Advantages of dismissal by agreement of the parties

As we can see, dismissal by agreement of the parties in modern conditions is beneficial to the employer. Let's summarize what has been said.

Everyone can take the initiative. Termination of an employment contract can be initiated by either party: both the employee and the employer. Such a dismissal suits both parties; it is a kind of compromise.

Cause. The initiator of termination of the employment contract is not obliged to explain the reason or indicate it in any documents.

The warning period is not defined. When dismissing by agreement of the parties, there is no need to comply with notice periods for dismissal, as is required, for example, when dismissing due to staff reduction. The parties themselves agree on the date last day work. For example, it could be the next business day.

The opinion of the trade union is not taken into account. The employer does not need to take into account the opinion of the trade union organization, and when dismissing minor employee the consent of the relevant state labor inspectorate and the commission for the affairs of minors and the protection of their rights is not required, since the requirements of Article 269 of the Labor Code apply only to dismissals at the initiative of the employer.

Probation period is not a hindrance. An employment contract may be terminated by agreement of the parties and during probationary period employee, and when concluding a fixed-term employment contract.

Any conditions. Upon dismissal, by agreement of the parties, it is possible to determine special conditions for terminating the employment contract, agree on the timing, size and procedure of compensation payments (severance pay or compensation) and other circumstances.

Simple procedure. The parties can agree orally and draw up one document. Many active employees, without waiting for the layoff deadline and not wanting to have a record of the layoff in their work book, take compensation and begin looking for a new job. A record of dismissal by agreement of the parties does not spoil the work book. Such wording in the work book does not cause a negative reaction from the future employer, and in times of crisis characterizes the candidate with positive side as able to compromise and not conflict with the employer.

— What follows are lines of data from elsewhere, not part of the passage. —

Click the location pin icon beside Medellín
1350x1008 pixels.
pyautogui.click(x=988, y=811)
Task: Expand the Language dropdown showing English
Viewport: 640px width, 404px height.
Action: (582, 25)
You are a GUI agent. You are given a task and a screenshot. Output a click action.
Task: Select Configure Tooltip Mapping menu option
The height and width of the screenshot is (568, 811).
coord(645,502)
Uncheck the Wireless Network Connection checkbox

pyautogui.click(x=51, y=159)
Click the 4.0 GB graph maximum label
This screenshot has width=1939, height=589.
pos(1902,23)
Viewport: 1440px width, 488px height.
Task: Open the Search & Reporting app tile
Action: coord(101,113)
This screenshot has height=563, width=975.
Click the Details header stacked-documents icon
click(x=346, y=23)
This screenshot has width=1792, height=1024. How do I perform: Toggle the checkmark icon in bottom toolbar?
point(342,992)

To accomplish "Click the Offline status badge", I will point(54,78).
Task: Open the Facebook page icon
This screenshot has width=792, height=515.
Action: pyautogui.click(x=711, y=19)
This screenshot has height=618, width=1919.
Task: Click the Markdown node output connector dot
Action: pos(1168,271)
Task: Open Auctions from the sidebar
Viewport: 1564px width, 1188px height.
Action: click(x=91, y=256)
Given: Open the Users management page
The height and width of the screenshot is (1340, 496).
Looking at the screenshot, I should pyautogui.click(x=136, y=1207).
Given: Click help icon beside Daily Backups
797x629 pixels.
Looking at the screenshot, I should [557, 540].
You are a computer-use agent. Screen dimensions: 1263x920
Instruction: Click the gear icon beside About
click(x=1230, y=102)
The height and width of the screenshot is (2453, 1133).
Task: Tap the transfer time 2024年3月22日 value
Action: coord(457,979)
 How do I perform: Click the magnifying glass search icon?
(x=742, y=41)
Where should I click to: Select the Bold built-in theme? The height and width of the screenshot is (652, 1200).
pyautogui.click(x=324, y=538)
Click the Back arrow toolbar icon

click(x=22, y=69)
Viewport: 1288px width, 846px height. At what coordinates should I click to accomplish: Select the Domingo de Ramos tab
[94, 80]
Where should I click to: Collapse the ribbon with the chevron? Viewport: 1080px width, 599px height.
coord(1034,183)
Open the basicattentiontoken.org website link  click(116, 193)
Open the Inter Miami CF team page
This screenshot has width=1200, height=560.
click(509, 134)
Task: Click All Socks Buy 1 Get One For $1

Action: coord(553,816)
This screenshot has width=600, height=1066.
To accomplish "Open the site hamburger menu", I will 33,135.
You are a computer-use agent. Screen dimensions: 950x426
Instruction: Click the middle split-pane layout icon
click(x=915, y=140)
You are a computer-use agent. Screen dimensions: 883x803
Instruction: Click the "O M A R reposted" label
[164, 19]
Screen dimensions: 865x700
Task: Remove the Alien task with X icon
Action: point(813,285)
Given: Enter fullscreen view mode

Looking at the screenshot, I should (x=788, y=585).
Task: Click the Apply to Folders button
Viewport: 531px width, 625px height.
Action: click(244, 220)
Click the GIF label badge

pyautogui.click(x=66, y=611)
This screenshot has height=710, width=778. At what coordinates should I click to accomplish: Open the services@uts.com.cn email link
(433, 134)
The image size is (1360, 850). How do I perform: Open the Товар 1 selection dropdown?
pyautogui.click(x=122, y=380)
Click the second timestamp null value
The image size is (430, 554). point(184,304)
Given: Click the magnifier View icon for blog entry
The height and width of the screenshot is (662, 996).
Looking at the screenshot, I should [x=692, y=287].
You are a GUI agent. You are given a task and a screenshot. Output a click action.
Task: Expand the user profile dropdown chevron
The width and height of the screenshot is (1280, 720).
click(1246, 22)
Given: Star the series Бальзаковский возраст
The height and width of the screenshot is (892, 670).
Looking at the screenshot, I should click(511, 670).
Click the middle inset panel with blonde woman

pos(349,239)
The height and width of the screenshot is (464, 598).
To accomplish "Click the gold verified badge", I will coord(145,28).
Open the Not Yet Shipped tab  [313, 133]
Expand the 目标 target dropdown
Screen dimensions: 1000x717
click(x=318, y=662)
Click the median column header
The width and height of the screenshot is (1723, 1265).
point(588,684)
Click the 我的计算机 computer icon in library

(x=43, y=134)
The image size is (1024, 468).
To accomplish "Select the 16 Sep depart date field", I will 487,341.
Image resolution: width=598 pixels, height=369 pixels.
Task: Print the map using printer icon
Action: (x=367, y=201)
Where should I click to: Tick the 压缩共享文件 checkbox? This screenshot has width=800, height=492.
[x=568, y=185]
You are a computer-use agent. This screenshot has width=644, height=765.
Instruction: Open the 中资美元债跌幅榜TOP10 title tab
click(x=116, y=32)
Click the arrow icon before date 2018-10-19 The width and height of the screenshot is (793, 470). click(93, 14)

More unemployment benefits. In case of dismissal by agreement of the parties, and not of one’s own free will or for violation labor discipline the employee may receive a larger benefit. Unemployment benefits for those dismissed by agreement of the parties are established as a percentage of the average earnings calculated over the last three months at the last place of work (Clause 1, Article 30 of the Law of the Russian Federation of April 19, 1991 No. 1032-1 “On Employment in the Russian Federation”). Note that employees dismissed of their own free will or for guilty actions can count on unemployment benefits calculated as a multiple of its minimum amount. For 2009, the minimum amount of unemployment benefits is 850 rubles, the maximum is 4900 rubles. (Resolution of the Government of the Russian Federation dated December 8, 2008 No. 915).

The fired person will not return. Cancellation of an agreement regarding the period and grounds for dismissal is possible only with mutual consent of the employer and employee. Neither the court nor the labor inspectorate will support him in the event of complaints from a former employee.

Amount of severance pay. Upon dismissal by agreement of the parties, the amount of severance pay is determined by mutual agreement.